[The task] Give only the number of lines in the records below that contain the string "folder", treating case as significant.

--- START OF Exercise material ---

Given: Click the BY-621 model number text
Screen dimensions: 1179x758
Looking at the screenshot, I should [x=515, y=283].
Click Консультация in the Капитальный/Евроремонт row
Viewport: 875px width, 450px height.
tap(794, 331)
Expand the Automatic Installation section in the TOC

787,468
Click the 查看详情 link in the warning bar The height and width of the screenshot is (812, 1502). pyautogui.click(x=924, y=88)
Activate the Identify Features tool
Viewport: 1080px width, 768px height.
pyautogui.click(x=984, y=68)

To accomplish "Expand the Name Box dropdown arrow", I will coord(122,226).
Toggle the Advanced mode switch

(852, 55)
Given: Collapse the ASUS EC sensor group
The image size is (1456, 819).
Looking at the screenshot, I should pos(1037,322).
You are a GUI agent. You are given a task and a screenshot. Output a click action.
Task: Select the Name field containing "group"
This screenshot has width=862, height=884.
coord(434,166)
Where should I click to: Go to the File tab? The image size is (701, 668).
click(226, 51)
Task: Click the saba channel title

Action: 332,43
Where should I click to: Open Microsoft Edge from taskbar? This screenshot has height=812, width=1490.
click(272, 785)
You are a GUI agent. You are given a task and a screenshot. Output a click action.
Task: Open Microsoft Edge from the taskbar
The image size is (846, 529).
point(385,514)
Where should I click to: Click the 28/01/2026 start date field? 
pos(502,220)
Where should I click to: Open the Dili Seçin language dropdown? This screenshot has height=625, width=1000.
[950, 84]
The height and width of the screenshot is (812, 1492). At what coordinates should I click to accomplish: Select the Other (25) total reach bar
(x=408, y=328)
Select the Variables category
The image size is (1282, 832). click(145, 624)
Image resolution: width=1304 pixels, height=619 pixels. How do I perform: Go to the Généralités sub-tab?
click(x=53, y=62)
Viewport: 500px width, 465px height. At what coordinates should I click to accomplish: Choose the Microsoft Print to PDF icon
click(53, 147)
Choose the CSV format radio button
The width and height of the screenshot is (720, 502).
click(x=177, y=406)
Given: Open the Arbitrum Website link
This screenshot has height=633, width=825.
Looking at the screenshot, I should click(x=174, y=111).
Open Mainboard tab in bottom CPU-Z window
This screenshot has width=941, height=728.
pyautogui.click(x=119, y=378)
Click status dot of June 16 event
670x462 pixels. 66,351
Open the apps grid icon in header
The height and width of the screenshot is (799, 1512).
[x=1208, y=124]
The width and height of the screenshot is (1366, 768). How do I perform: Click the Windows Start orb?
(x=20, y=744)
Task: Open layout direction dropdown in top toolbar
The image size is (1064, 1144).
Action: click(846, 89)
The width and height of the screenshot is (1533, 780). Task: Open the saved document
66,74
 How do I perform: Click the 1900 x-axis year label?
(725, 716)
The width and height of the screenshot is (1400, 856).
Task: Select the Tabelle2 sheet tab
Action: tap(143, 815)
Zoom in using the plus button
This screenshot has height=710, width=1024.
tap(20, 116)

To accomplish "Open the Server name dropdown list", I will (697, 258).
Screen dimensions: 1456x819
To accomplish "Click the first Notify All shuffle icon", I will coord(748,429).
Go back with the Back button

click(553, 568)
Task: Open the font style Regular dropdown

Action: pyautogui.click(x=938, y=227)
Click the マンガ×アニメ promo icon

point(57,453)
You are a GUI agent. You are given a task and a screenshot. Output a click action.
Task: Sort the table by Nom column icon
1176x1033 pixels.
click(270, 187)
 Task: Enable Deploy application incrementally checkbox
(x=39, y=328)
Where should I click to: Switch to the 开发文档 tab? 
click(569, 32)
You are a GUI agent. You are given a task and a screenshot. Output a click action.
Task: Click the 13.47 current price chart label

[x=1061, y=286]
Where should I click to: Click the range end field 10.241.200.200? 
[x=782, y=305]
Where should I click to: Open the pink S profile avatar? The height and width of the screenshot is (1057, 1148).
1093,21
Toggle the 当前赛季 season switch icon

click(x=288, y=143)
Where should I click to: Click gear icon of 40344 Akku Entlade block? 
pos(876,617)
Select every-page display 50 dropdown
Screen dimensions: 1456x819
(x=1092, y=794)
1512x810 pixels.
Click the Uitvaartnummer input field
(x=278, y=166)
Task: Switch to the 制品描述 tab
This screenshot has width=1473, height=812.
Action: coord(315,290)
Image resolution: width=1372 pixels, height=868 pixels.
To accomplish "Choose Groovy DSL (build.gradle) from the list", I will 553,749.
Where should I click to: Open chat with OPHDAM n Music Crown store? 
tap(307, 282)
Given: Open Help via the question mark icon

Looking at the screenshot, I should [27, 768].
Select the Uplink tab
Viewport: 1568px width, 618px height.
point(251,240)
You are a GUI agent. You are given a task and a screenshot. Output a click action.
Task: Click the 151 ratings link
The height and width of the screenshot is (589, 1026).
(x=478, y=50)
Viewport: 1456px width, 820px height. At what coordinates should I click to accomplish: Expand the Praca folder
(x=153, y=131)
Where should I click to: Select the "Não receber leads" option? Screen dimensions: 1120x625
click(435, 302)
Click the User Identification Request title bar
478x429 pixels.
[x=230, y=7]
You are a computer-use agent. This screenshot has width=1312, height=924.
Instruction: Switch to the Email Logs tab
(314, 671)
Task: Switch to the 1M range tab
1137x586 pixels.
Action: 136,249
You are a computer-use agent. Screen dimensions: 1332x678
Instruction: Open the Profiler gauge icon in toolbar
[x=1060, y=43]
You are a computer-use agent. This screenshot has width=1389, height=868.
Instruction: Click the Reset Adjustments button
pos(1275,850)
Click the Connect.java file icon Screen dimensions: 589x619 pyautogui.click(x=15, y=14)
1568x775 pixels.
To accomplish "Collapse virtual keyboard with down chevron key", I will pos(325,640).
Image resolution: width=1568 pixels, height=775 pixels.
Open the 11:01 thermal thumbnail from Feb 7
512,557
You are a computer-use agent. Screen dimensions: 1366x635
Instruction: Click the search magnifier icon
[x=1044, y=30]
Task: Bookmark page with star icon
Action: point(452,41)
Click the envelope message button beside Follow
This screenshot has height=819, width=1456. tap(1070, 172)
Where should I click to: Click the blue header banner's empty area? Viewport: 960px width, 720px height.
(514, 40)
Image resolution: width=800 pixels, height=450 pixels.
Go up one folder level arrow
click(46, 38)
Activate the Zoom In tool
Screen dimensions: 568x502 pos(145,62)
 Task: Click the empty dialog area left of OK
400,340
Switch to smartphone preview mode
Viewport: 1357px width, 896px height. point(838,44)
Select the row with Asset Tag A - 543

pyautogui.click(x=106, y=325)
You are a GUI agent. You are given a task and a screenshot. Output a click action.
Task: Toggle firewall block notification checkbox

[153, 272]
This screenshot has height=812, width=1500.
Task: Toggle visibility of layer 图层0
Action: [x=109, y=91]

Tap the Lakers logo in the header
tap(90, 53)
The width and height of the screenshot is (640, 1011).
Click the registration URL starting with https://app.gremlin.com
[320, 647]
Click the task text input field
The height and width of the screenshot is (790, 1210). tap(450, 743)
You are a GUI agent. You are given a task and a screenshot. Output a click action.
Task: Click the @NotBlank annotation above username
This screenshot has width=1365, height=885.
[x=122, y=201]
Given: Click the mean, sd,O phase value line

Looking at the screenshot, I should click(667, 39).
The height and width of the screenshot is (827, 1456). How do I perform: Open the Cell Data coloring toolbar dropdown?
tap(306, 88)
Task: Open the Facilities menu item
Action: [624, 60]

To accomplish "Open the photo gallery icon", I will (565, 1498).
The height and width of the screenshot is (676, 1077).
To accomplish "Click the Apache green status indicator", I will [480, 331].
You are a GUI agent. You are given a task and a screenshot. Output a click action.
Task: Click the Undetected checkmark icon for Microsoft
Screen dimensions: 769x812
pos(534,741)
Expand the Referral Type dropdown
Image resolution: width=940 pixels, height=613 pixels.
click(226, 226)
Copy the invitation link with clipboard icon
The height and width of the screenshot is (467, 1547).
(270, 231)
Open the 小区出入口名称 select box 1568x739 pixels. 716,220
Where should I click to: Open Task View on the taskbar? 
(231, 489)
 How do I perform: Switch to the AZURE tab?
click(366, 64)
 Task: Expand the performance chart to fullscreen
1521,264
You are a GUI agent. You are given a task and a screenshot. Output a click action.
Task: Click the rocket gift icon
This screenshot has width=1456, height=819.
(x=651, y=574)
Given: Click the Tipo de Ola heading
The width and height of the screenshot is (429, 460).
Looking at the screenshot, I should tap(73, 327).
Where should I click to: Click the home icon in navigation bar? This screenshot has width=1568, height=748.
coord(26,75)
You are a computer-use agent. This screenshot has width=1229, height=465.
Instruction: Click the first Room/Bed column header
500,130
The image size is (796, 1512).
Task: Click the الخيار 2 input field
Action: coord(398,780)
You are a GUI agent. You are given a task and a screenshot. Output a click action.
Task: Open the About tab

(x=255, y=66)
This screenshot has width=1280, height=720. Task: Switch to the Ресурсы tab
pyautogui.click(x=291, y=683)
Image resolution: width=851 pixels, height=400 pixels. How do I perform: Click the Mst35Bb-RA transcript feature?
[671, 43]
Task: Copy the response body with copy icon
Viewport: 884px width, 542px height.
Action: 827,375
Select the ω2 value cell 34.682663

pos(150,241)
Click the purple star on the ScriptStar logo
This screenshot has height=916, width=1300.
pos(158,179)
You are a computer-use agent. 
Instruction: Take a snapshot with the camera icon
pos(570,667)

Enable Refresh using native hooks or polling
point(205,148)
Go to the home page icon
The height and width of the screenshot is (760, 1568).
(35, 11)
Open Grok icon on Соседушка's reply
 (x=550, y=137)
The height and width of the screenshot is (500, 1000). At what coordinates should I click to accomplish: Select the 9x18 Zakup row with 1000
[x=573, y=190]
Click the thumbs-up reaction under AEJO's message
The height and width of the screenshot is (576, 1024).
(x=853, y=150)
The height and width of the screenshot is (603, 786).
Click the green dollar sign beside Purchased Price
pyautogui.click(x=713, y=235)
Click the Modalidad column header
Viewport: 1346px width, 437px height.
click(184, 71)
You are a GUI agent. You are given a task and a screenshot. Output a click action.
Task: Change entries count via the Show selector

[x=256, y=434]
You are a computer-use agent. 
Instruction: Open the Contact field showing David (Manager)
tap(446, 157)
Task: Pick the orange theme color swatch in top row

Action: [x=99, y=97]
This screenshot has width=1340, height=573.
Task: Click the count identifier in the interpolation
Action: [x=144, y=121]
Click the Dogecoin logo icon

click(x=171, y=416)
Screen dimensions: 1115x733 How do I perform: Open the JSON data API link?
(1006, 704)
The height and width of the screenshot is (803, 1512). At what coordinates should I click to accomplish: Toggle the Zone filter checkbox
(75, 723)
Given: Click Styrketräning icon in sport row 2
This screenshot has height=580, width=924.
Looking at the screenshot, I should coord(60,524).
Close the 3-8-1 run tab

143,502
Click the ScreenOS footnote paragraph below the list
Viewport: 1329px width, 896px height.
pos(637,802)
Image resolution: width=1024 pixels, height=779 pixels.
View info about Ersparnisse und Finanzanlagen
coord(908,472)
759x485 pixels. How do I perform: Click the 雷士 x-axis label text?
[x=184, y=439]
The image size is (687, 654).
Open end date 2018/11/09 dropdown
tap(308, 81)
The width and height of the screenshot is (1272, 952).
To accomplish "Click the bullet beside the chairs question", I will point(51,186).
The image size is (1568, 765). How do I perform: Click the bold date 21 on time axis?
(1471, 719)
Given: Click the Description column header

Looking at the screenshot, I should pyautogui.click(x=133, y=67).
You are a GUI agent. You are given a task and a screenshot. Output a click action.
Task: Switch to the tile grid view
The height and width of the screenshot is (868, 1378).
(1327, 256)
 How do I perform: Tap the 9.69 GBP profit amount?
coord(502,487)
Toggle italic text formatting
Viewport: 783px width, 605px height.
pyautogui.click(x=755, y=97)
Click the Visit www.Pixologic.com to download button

--- END OF Exercise material ---

[Full response] 2